In my integral, my 'u' is $(x-3)$. So, the integral (before plugging in numbers) is $\arcsin(x-3)$.

Finally, I had to plug in the top number (4) and the bottom number (2) into my $\arcsin$ answer and subtract them:
* First, I put in 4: $\arcsin(4-3) = \arcsin(1)$. I know that the angle whose sine is 1 is $\pi/2$ (which is 90 degrees in radians).
* Next, I put in 2: $\arcsin(2-3) = \arcsin(-1)$. I know that the angle whose sine is -1 is $-\pi/2$ (which is -90 degrees in radians).

Then, I just did the subtraction: $\pi/2 - (-\pi/2) = \pi/2 + \pi/2$. It's like having half a pizza and adding another half; you get a whole pizza! So the answer is $\pi$.

Alternative answer

Answer: $\pi$ Explain
This is a question about figuring out the total "amount" or "change" using a cool math tool called an integral! The main trick is to first make the tricky part inside the square root look much simpler, and then remember a super special pattern related to angles! . The solving step is:

First, let's look at the stuff inside the square root: $6x - 8 - x^2$. This looks a bit messy, so let's try to rewrite it using a trick called "completing the square." It's like turning it into a "perfect square" thing!

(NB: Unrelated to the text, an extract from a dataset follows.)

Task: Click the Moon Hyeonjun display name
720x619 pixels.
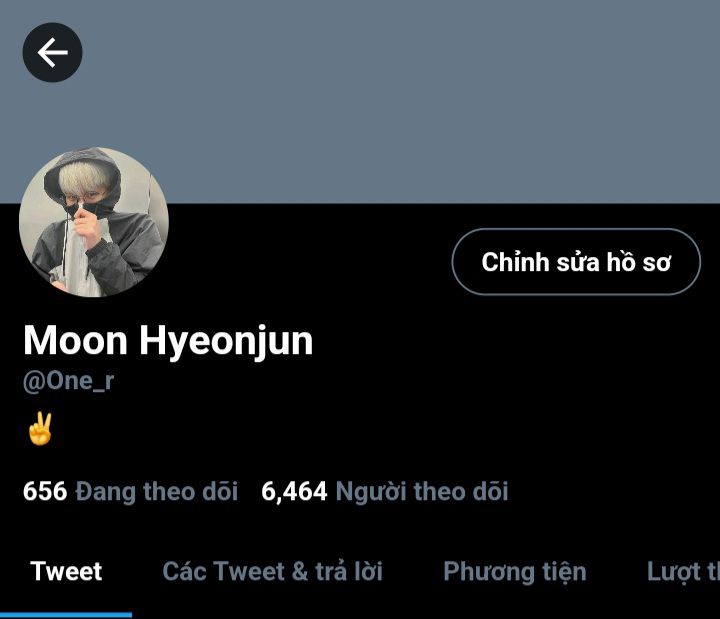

1. **Make it friendlier**:
$6x - 8 - x^2$
I like to see the $x^2$ part first, so let's rearrange and pull out a negative sign:
$-(x^2 - 6x + 8)$
Now, think about $(x-something)^2$. We know $(x-3)^2 = x^2 - 6x + 9$.
We have $x^2 - 6x + 8$. It's super close to $x^2 - 6x + 9$, just one less!
So, $x^2 - 6x + 8 = (x^2 - 6x + 9) - 1 = (x-3)^2 - 1$.
Now, put that back into our negative expression:
$-((x-3)^2 - 1) = 1 - (x-3)^2$.
Wow! Our original problem now looks like this:
$$\int_{2}^{4} \frac{\mathrm{d} x}{\sqrt{1 - (x-3)^{2}}}$$
This looks so much better!

2. **Recognize the special pattern**:
This new form, $\frac{1}{\sqrt{1 - (\text{something})^2}}$, is super famous in math! It's the "secret recipe" for finding an angle when you know its sine value. It's like asking: "What angle has a sine value of (something)?" We call that special function $\arcsin(\text{something})$ (or inverse sine).

3. **Adjust the boundaries**:
Since we changed from $x$ to "something" (which is $x-3$), we need to change our start and end points for the integral, too!
Let $u = x-3$.
When $x$ is at the starting point, $x=2$, then $u = 2-3 = -1$.
When $x$ is at the ending point, $x=4$, then $u = 4-3 = 1$.
So, our problem becomes:
$$\int_{-1}^{1} \frac{\mathrm{d} u}{\sqrt{1 - u^{2}}}$$
Now, we're finding $\arcsin(u)$ evaluated from $u=-1$ to $u=1$.

4. **Calculate the angles**:
We need to figure out: $\arcsin(1) - \arcsin(-1)$.
* What angle has a sine of $1$? That's $90^\circ$, which is $\pi/2$ radians.
* What angle has a sine of $-1$? That's $-90^\circ$, which is $-\pi/2$ radians.

5. **Subtract to get the answer**:
So, we have $\frac{\pi}{2} - (-\frac{\pi}{2})$.
That's $\frac{\pi}{2} + \frac{\pi}{2} = \pi$.
And that's our answer! Isn't it cool how a messy problem can turn into something so neat?